• No results found

3 Materiaal en methoden

3.1 Studiegebied

3.1.1 Het Albertkanaal

Het Albertkanaal is een kanaal in België dat Luik verbindt met Antwerpen, en de Maas met de Schelde (Figuur 1). In Vlaanderen beheert DVW het kanaal, in Wallonië de Autonome Haven van Luik. Met bijna 40 miljoen ton vervoerde goederen per jaar is het Albertkanaal de belangrijkste economische waterweg in Vlaanderen. Vooral het containervervoer nam het voorbije decennium nog sterk toe. In het kader van de capaciteitsverhoging van het Albertkanaal investeert DVW dan ook in de verdere uitbouw van het Albertkanaal.

Het totale verval van het Albertkanaal tussen Luik en Antwerpen bedraagt 56 meter en het wordt opgevangen door 6 sluiscomplexen (Genk, Diepenbeek, Hasselt, Ham, Olen en Wijnegem). Alle complexen overbruggen 10 meter hoogteverschil, behalve Wijnegem, dat de resterende 6 meter opvangt. In de kanalen aangrenzend op het Albertkanaal zijn ook tal van waterbouwkundige constructies aanwezig. Deze worden schematisch weergegeven voor heel het studiegebied in Figuur 2.

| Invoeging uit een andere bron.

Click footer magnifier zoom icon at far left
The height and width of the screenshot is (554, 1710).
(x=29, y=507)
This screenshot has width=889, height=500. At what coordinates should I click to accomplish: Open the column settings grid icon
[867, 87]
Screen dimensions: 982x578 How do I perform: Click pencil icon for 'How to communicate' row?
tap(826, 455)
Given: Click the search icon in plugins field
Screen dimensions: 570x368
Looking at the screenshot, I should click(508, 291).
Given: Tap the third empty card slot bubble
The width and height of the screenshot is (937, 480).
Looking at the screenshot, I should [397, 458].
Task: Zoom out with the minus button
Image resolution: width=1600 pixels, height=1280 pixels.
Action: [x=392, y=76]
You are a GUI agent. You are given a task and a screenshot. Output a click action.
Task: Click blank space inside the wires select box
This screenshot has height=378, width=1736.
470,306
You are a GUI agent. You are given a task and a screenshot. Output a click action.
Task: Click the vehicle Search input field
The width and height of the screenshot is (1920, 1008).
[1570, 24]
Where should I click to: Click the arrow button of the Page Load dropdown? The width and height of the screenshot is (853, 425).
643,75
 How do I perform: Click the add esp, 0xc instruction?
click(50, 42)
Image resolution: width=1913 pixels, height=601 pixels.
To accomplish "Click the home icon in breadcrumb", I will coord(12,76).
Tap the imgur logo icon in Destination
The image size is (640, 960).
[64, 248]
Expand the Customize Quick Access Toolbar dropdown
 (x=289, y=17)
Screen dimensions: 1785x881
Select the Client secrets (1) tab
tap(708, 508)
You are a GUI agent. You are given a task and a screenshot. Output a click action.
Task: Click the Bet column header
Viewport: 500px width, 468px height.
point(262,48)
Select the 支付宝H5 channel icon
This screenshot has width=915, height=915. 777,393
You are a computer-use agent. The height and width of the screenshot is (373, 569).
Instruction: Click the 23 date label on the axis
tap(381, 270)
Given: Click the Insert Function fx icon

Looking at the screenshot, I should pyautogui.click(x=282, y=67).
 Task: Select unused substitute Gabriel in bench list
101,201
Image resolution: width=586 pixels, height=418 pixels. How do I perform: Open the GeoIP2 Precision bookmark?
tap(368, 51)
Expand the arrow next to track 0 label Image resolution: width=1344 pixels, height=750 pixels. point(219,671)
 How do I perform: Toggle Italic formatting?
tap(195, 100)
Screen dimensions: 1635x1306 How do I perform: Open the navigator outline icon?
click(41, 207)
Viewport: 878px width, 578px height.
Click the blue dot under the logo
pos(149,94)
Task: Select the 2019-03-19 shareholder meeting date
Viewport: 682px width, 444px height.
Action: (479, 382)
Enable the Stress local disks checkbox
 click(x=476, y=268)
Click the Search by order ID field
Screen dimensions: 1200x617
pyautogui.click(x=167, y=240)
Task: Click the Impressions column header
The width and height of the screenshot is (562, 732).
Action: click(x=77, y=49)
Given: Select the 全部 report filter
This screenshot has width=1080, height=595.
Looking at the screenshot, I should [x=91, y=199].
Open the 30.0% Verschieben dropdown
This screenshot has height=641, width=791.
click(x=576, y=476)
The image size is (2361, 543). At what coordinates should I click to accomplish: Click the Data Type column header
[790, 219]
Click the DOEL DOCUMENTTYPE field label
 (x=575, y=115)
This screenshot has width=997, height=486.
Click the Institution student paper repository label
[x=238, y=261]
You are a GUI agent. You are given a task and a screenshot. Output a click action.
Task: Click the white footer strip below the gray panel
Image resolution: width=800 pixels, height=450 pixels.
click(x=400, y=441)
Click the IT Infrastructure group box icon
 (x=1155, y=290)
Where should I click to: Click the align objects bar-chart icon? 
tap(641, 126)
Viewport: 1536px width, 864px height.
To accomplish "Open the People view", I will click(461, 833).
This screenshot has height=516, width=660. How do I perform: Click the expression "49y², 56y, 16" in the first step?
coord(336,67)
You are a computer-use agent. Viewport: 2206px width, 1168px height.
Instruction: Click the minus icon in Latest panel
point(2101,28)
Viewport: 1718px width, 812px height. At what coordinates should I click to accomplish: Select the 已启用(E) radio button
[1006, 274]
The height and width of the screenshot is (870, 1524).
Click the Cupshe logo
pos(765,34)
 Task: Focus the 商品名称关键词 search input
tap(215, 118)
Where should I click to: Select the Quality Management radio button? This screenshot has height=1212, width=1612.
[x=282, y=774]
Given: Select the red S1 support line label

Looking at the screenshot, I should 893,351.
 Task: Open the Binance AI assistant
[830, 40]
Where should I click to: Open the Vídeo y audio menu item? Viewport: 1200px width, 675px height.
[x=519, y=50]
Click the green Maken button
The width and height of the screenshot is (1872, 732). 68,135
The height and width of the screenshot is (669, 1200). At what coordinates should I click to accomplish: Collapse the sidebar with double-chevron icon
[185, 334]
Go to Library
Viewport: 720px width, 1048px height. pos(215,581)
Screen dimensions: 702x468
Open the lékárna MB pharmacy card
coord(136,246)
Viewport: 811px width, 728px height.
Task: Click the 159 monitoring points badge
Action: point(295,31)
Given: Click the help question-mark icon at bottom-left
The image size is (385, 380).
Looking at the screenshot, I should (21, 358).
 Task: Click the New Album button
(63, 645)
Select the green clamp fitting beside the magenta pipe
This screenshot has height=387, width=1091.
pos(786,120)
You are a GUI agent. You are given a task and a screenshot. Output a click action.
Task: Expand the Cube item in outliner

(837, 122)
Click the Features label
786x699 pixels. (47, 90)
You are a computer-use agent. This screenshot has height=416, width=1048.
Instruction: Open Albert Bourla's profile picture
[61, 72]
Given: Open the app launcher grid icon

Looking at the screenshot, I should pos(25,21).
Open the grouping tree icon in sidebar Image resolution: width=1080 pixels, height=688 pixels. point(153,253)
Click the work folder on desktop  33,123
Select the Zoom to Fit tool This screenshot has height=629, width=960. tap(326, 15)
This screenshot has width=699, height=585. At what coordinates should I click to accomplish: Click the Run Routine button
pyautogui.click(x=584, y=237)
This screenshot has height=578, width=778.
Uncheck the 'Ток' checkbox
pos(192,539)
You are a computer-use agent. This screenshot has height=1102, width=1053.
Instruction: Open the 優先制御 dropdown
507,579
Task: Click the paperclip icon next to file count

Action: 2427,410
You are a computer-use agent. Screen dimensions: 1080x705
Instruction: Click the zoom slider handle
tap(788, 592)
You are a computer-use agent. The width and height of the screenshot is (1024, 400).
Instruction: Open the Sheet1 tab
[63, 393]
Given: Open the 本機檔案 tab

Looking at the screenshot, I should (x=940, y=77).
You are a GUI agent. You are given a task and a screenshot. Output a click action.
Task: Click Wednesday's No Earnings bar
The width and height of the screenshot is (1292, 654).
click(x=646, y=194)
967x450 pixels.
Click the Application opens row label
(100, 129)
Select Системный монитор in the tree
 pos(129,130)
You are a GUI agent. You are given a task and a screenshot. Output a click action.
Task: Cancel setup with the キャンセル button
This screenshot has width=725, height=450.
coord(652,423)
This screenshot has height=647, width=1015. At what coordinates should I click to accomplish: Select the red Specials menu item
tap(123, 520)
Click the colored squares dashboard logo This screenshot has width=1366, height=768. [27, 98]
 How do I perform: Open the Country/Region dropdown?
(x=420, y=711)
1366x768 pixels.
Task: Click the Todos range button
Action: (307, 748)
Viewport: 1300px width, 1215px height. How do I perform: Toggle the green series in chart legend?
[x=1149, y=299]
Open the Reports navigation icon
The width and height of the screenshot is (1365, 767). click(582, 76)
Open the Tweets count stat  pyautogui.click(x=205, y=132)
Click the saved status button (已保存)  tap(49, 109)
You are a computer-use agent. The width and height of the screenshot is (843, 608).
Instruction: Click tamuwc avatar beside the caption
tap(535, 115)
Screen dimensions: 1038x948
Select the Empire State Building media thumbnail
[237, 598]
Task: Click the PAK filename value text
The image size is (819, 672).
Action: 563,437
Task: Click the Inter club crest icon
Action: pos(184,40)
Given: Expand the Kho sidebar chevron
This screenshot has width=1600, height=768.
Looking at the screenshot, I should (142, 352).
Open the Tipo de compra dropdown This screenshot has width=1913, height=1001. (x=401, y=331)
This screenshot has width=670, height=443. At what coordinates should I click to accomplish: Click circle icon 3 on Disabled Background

Het onderzoek op de directe impact van de pomp- en waterkrachtcentrale situeert zich uitsluitend in Ham (Figuur 1 en Figuur 4). Voor het onderzoek naar de totale impact van de pomp- en waterkrachtcentrale op de aanwezige visfauna, en specifiek de migrerende vissoorten: paling en zalm, wordt een veel ruimer gebied onderzocht (Figuur 2).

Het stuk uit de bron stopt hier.